The focus of the clinical research is YOCAS©®, a type of yoga therapy developed at the University of Rochester Medical Center to be used for cancer-related side effects. It integrates gentle hatha yoga and restorative yoga postures with strong meditation and relaxation techniques. The flow of each session was designed to assist the body in maintaining a normal 24-hour circadian rhythm cycle and healthy sleep patterns.
Led by Karen M. Mustian, Ph.D., MPH, an expert in exercise oncology and physiology, investigators will directly compare YOCAS©® to cognitive behavioral therapy for insomnia (CBT-I). In addition, they will analyze the influence of YOCAS©® on heart, lung and muscle function, blood biomarkers of inflammation, and circadian rhythms.

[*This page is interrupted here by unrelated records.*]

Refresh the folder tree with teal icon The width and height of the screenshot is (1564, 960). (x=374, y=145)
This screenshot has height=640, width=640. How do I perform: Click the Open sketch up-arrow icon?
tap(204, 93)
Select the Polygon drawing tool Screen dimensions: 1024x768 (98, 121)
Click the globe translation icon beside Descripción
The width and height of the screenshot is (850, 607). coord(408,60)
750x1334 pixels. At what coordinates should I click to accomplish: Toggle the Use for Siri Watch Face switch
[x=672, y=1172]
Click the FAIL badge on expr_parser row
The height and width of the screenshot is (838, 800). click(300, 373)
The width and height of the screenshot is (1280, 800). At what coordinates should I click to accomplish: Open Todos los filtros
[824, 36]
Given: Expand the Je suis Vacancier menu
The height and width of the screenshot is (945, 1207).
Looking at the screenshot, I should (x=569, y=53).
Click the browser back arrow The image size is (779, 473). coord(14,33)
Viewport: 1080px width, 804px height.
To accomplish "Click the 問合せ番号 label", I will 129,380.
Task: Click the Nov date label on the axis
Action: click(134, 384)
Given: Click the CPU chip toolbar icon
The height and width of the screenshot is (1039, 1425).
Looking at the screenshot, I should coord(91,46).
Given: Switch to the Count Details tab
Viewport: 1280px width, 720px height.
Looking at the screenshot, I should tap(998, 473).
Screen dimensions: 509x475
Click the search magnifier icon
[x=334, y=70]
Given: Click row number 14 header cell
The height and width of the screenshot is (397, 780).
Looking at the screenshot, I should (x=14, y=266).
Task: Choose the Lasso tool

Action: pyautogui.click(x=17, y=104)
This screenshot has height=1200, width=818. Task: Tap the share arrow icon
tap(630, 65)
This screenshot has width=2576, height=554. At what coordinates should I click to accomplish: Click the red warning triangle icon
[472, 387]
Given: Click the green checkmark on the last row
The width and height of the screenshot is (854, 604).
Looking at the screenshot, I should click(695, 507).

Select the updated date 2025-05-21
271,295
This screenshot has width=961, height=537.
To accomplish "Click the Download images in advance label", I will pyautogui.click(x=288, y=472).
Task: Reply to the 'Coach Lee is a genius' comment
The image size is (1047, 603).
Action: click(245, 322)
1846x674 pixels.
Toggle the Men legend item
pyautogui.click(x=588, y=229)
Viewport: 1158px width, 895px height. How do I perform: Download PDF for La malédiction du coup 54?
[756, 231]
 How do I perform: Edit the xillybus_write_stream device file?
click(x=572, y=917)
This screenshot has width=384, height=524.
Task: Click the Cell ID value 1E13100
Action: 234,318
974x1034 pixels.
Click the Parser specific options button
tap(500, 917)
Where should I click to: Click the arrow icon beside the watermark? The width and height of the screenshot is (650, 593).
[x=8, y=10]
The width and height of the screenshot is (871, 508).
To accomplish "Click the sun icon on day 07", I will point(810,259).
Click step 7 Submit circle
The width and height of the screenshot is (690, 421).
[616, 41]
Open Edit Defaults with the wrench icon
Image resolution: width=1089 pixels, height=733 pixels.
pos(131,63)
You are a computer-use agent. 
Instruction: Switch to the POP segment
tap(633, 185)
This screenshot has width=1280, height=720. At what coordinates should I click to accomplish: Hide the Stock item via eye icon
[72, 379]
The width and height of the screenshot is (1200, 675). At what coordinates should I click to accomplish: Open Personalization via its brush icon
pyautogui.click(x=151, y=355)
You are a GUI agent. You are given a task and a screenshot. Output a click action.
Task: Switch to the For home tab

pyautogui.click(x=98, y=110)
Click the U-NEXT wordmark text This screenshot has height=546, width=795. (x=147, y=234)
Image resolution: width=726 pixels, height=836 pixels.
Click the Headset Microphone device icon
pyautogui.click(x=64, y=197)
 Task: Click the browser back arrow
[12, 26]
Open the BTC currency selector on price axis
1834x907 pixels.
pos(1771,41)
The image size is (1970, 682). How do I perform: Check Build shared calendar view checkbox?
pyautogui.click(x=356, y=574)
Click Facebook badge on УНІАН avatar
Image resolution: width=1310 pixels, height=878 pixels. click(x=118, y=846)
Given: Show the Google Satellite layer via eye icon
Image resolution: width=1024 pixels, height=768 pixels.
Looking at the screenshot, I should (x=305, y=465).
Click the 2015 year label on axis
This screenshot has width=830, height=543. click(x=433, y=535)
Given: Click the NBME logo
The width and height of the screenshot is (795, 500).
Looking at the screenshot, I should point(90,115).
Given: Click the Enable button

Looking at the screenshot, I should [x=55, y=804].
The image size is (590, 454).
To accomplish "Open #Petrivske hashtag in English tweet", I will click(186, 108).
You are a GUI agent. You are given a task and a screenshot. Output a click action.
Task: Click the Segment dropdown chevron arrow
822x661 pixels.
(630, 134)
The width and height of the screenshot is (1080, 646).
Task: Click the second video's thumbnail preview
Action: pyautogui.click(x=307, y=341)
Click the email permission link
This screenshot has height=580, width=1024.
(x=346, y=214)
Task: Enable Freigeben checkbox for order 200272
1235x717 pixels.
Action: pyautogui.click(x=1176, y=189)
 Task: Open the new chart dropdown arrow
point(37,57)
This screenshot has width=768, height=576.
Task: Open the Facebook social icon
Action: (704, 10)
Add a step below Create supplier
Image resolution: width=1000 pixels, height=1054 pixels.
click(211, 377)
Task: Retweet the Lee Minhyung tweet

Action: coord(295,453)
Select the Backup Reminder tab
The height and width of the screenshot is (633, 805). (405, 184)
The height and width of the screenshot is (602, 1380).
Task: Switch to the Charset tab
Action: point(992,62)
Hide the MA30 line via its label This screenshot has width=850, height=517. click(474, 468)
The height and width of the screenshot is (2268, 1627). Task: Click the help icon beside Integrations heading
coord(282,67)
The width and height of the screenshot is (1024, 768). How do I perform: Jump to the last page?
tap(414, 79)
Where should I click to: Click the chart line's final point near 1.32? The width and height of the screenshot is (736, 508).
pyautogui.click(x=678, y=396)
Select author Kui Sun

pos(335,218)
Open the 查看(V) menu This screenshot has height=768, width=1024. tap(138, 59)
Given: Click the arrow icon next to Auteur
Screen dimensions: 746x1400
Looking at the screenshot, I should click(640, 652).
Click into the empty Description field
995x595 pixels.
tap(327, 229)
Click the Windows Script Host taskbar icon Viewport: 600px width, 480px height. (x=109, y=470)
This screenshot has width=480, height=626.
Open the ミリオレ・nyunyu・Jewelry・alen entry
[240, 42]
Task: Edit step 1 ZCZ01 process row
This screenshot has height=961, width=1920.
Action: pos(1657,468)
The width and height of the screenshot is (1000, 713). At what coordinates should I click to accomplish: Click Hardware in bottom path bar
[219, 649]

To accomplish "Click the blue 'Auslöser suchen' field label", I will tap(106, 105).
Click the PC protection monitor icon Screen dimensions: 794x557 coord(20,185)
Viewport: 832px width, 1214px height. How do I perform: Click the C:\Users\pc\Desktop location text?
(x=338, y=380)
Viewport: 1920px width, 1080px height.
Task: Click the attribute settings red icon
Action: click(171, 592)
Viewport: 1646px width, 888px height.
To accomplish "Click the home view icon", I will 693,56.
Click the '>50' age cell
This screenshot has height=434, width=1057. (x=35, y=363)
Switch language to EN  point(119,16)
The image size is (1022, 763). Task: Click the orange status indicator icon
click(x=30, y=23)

“We believe YOCAS©® will be just as good, or better than the current gold-standard treatment for insomnia, which is CBT-I,” said Mustian, an associate professor of Surgery, Cancer, and Radiation Oncology, and a scientist in Wilmot’s Cancer Control and Survivorship program. “We will also be examining whether YOCAS©® can positively influence a survivor’s level of fatigue, and potentially disrupt their depression, worry and anxiety and promote relaxation. By interacting with all of those pathways simultaneously, we believe YOCAS©® is a very powerful therapeutic.”
One of NCI’s research priorities is to develop effective, supportive care treatments for the toxicities and side effects experienced by cancer patients and survivors. Yoga is a very promising option – and Wilmot is at the forefront by seeking the scientific evidence to confirm that YOCAS©® works. (The proprietary therapy is protected by copyright.)
The first arm of the blinded, multicenter, Phase III trial will include volunteer cancer survivors who meet the criteria for having clinical insomnia. They will attend YOCAS©® sessions twice a week for four weeks with a trained instructor, and then develop a self-directed therapeutic practice on their own. The second arm will receive the gold-standard treatment for insomnia (CBT-I), which uses sleep restriction, stimulus control and good sleep hygiene techniques. The third arm will receive health education designed specifically for survivors who have just completed their primary cancer treatments, usually consisting of surgery, chemotherapy and/or radiation therapy. The study is seeking to enroll more than 600 people through a network of cancer clinics across the country.
Another component of the trial will look at how YOCAS©® influences the psychosocial and behavioral factors associated with sleep disturbances. Up to 90 percent of cancer survivors report some form of sleep impairment after treatment, including excessive daytime napping, difficulty falling asleep or staying asleep, and waking up too early. Insomnia is defined as having one or more of these symptoms in severe and persistent form. It is among the most distressing problems reported by cancer survivors, and can increase the likelihood of death. Researchers hypothesize that YOCAS©® can improve insomnia for up to six months after the initial therapy is completed.
“If our study is positive, we’ll have a new, viable, treatment for cancer-related insomnia,” Mustian said. “Our hope is that YOCAS©® will provide benefits to a broad group of people coping with cancer.”
Gifts to the Wilmot Cancer Institute enabled Mustian and her research team to collect some of the pilot data necessary to successfully compete for the larger NCI grant. The clinical trial is funded for five years, but Mustian is seeking additional funds to examine genetic markers in RNA/DNA samples from study participants.